Two days before Christmas, my two year old daughter broke her ankle. She was sitting on the second of two porch steps with her feet resting on the bottom one. Both my wife and I were occupied by our other two children, and when we heard screaming and saw her laying flat on her face on the ground, I expected something like a scraped forehead or a busted lip. But after swelling and bruising of her ankle and her refusal to walk the next few days, my wife eventually took her to get x-rays. Two breaks. My wife accompanied her as she was fitted with a cast and we were told that she would have three weeks for it to come off, but after that, she should be as good as new.
Two days before the end of the Christmas season, my eight year old son gashed his forehead open. He was at his friend’s house, and they were running around as boys do. At one point my son fell into the corner of a halfwall that separated the kitchen from the living room. We got a phone call from his friend’s mom, and I went right away. He and I went to urgent care and then were sent to the ER. Finally, after hours of seeking medical attention, I watched as he received three stitches to seal the wound above his right eye that would be removed five days later.
For both my wife and I, each injury caused us varying amounts of fear and stress. We wanted to deliver our children from their pain as soon as possible. And once we got treatment and were notified the amount of time each injury would take to heal, it gave us some relief. But then we had to wait for their bodies to work on their own time.
It was not lost on me as we transitioned from the Christmas season to Ordinary Time that this is how God has chosen to form us into His sons and daughters. We are a people broken from our sin and in need of healing. Jesus comes to give us that aid during the Christmas Season. He is the diagnosis and the treatment for our sins. He comes to us and gives us the peace of mind to know that healing is here. But that healing takes time. And that time is spent with us for thirty-three years as His presence heals the human race, and continues as Jesus remains sacramentally present in His Church.
The injuries of my children have become a parable to my family on how God has loved us.
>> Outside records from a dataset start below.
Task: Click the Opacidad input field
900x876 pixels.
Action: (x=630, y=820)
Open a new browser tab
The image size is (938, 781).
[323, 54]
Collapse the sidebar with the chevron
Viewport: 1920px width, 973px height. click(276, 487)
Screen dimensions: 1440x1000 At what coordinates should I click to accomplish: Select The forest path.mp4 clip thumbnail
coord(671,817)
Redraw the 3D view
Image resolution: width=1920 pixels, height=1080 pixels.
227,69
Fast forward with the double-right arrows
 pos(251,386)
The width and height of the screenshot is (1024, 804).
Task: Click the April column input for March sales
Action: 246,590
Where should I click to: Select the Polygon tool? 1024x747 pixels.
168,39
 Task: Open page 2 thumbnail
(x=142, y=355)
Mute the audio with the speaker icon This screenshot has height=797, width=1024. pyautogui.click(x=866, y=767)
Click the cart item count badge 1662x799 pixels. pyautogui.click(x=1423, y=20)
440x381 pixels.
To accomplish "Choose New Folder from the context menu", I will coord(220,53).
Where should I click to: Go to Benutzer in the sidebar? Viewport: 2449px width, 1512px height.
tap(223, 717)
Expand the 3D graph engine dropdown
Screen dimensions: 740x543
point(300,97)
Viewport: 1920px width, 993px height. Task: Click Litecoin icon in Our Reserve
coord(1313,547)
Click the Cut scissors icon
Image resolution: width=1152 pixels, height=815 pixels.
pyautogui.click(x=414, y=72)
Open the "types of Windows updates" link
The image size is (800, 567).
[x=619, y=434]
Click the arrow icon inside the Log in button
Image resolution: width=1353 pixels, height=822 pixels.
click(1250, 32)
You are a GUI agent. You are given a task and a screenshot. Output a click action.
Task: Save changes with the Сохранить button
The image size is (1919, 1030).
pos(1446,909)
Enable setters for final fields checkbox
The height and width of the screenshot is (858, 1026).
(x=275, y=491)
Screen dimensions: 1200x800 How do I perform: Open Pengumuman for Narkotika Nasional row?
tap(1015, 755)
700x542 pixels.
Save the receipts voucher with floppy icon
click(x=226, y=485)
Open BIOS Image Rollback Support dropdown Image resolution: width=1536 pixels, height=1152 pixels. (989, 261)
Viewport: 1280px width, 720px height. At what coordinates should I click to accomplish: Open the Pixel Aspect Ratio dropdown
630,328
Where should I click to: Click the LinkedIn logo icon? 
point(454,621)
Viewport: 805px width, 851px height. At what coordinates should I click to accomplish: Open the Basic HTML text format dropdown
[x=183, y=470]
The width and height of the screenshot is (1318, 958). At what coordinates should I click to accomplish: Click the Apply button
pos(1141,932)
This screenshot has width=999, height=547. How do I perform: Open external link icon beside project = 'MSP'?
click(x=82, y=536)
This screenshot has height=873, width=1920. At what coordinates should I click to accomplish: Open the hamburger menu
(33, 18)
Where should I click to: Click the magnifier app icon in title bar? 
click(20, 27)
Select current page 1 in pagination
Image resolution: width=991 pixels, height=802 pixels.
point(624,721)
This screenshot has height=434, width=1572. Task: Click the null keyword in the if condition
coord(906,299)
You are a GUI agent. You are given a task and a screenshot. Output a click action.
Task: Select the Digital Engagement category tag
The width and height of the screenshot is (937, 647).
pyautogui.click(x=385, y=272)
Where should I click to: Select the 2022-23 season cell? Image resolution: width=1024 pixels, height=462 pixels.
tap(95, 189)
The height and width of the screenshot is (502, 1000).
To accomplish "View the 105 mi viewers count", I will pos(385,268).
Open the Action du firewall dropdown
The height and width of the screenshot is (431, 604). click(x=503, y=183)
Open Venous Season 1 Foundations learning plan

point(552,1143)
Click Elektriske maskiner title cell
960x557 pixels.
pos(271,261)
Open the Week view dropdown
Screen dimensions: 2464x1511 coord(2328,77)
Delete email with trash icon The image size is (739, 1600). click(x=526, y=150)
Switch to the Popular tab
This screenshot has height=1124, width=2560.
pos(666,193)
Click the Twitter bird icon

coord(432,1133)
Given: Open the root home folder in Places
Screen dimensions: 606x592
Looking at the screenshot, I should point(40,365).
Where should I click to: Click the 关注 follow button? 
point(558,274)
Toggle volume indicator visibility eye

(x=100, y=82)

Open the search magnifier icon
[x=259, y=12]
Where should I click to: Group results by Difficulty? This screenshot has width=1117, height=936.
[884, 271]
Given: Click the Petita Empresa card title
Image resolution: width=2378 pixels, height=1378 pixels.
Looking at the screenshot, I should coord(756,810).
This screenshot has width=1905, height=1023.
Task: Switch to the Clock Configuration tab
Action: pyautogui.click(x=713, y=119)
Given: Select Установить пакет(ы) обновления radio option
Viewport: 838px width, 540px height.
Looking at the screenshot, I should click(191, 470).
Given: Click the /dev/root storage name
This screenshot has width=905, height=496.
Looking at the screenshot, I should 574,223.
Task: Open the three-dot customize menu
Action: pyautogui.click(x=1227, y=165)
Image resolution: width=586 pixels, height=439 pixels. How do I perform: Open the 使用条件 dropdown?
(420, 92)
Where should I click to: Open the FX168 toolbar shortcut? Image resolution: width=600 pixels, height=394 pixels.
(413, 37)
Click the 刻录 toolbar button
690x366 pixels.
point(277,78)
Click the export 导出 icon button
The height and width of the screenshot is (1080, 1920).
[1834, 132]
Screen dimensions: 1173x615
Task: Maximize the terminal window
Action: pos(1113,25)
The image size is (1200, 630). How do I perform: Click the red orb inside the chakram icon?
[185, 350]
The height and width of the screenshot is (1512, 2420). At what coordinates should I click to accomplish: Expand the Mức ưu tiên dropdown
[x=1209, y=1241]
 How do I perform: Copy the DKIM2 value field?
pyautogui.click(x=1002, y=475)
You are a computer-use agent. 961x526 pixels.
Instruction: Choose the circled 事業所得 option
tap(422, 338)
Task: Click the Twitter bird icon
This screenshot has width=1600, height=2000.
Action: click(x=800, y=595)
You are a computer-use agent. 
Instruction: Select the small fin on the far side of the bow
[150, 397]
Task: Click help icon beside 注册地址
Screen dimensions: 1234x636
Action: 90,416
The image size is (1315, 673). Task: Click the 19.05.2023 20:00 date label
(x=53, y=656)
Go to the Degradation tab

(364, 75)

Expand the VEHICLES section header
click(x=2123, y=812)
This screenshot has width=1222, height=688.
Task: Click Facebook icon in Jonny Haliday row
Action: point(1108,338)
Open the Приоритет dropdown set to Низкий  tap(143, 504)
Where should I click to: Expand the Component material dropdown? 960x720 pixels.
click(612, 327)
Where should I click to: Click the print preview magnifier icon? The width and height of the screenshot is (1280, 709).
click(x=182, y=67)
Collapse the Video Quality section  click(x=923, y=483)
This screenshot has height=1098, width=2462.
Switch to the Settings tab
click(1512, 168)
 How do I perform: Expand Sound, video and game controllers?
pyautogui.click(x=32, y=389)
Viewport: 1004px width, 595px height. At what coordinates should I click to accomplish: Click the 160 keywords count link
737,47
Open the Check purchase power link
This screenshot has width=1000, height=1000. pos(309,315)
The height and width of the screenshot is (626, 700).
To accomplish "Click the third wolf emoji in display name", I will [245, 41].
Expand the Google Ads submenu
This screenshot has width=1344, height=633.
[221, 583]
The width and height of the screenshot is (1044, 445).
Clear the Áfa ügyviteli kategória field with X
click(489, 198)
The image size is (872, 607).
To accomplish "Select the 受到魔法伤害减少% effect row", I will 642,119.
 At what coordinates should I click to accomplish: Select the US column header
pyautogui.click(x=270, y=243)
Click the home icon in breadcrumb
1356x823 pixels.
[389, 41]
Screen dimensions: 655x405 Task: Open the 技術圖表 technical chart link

At Christmas, He came to us in our brokenness to be Emmanuel – God with us. But then after that excitement wears off, he continues to stay with us in the healing process. This is Ordinary Time: knowing that God is with us, and together we have set up a rhythm of life to heal with His assistance in His love. So as we prepare for the Lenten season coming up, let us not look past this season of Ordinary Time. It is meant to be a season in which God can work in an ordinary way, and often, that is when most of our healing takes place.